Performance and Scalability
* API Server Load: Every CR creation and deletion now involves an extra UPDATE API call to add/remove the finalizer. For an operator managing tens of thousands of CRs with high churn, this can add significant load to the Kubernetes API server. There is no simple way around this, as it's fundamental to the pattern. It's a trade-off for correctness.
* Concurrent Reconciles: If a thousand CRs are deleted simultaneously, the operator might try to launch a thousand concurrent cleanup jobs, potentially overwhelming the external API (e.g., AWS S3 API rate limits). You can control this by setting MaxConcurrentReconciles in your main.go.
// main.go
...
err = builder.Build().Start(ctx)
if err != nil {
mgr, err := ctrl.NewManager(ctrl.GetConfigOrDie(), ctrl.Options{
Scheme: scheme,
// ... other options
})
// ...
if err = (&controllers.S3BucketReconciler{
Client: mgr.GetClient(),
Scheme: mgr.GetScheme(),
}).SetupWithManager(mgr, controller.Options{MaxConcurrentReconciles: 10}); err != nil {
// handle error
}
} Setting this to a reasonable number (e.g., 10) creates a worker pool, ensuring that no more than 10 Reconcile loops run concurrently, effectively throttling requests to the external system.
Conclusion
Finalizers are the cornerstone of any robust Kubernetes operator that manages stateful, external resources. They elevate an operator from a simple automation tool to a true lifecycle manager that respects external dependencies.

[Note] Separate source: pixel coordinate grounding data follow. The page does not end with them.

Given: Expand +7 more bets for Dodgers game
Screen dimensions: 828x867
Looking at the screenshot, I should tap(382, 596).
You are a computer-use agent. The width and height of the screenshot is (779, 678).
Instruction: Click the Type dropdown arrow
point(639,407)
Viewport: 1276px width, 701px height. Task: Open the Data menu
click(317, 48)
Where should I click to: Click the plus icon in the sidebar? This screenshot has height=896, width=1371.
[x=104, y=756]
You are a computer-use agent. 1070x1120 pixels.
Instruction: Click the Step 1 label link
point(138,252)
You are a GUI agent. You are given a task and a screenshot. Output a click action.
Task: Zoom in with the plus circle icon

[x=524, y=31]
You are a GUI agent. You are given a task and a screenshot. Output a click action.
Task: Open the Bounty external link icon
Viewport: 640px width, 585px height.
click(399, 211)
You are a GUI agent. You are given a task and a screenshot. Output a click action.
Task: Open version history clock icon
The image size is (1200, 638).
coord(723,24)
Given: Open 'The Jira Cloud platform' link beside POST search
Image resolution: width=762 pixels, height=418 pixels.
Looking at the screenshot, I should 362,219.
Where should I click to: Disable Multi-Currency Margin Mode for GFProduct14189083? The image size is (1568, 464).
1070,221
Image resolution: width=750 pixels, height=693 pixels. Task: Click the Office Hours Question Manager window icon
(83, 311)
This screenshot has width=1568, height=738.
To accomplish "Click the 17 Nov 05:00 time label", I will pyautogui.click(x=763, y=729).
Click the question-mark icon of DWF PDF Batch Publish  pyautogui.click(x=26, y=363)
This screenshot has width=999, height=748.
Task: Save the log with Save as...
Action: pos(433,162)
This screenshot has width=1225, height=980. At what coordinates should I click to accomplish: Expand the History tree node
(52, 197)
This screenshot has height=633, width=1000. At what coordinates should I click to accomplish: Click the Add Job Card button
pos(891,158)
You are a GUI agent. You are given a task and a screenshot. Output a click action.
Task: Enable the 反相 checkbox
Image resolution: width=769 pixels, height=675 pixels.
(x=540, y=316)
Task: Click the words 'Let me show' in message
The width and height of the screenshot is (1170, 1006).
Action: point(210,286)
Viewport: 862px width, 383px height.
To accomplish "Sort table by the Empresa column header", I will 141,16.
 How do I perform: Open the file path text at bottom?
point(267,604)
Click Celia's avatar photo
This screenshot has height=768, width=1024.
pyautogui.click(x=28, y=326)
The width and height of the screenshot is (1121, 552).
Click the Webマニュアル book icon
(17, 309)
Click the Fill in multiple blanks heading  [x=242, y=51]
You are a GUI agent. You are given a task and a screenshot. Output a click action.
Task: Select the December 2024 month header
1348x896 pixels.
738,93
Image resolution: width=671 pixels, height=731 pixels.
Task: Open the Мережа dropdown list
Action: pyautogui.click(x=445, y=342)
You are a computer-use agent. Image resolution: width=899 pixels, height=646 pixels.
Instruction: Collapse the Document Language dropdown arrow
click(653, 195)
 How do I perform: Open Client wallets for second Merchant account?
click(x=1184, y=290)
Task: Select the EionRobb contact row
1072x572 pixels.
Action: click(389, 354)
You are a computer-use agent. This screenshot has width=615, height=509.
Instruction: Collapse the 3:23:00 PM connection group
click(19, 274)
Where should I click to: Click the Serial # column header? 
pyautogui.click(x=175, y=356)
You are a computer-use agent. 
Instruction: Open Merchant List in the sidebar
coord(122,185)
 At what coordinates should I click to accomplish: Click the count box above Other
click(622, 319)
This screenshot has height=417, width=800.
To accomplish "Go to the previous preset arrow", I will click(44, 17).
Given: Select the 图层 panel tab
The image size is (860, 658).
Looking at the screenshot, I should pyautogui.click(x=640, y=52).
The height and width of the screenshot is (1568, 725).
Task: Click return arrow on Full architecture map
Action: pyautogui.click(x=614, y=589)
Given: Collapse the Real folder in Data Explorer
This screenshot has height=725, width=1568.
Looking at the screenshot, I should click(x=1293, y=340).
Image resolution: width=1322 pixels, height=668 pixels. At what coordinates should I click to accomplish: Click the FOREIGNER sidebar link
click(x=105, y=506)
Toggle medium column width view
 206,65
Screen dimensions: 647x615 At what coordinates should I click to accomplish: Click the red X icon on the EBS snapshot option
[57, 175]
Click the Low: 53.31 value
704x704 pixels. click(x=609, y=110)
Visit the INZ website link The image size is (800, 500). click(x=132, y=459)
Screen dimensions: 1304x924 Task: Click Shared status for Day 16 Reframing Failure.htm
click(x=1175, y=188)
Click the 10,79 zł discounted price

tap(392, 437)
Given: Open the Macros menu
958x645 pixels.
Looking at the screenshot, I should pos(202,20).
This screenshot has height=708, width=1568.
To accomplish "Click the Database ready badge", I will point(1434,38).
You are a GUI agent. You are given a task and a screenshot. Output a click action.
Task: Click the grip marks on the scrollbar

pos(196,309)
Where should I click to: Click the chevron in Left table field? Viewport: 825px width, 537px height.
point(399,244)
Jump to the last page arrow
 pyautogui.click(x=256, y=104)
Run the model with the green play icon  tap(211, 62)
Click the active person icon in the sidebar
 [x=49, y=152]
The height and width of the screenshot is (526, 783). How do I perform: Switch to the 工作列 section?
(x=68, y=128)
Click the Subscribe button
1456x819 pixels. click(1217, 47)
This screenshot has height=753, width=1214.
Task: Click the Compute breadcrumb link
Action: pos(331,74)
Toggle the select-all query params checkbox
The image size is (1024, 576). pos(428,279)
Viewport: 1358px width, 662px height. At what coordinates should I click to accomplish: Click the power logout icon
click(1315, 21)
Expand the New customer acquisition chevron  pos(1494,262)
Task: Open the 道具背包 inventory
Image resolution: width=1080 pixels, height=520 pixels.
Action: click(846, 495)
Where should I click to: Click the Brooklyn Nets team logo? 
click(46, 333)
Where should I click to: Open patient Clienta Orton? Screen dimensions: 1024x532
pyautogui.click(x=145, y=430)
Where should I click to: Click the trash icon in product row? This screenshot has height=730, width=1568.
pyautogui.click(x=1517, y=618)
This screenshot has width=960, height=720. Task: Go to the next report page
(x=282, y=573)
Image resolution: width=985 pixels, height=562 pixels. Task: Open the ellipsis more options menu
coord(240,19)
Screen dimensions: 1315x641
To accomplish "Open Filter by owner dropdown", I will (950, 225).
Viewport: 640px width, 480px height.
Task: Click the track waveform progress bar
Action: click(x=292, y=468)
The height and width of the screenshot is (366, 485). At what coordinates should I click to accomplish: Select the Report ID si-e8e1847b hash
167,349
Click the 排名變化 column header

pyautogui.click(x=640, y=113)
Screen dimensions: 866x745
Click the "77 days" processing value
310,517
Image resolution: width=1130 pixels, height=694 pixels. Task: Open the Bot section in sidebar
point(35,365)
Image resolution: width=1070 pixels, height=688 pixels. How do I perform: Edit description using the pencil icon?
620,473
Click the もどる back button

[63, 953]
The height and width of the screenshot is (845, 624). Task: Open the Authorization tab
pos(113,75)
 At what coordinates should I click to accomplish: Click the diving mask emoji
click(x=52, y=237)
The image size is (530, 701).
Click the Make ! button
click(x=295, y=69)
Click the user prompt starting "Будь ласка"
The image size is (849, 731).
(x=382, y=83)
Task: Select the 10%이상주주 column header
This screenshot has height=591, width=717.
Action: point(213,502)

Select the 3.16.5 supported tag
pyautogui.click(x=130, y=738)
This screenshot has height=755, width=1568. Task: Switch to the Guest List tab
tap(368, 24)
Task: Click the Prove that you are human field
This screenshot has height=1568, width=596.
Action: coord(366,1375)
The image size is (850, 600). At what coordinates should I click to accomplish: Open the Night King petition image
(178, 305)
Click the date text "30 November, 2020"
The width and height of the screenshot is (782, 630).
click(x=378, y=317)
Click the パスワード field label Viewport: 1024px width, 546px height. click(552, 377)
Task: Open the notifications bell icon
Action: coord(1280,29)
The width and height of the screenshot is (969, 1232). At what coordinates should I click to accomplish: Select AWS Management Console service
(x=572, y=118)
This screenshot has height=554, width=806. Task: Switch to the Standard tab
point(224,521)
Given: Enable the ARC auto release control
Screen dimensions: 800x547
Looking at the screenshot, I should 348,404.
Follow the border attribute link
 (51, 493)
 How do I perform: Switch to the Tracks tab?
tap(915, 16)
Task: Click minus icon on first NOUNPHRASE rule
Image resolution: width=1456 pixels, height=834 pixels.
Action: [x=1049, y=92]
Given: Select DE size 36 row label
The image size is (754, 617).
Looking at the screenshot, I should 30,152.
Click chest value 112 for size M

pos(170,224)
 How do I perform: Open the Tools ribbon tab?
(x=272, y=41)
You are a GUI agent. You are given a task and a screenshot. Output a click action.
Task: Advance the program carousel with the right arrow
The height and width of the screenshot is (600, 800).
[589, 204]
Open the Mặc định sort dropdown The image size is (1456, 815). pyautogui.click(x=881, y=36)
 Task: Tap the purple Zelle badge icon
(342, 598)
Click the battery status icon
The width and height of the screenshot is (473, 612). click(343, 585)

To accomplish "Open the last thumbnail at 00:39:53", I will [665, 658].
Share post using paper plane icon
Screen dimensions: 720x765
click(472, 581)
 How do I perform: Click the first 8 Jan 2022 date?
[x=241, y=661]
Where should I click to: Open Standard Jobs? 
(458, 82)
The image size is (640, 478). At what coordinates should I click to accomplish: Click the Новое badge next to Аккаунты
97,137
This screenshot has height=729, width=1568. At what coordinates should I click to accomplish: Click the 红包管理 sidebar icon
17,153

By meticulously handling the deletionTimestamp, ensuring cleanup logic is idempotent, providing clear status updates for failure states, and managing concurrency, you can build operators that are resilient, observable, and safe to run in large-scale production environments. The patterns discussed here are not just best practices; they are the minimum requirement for bridging the declarative Kubernetes world with the imperative reality of external systems.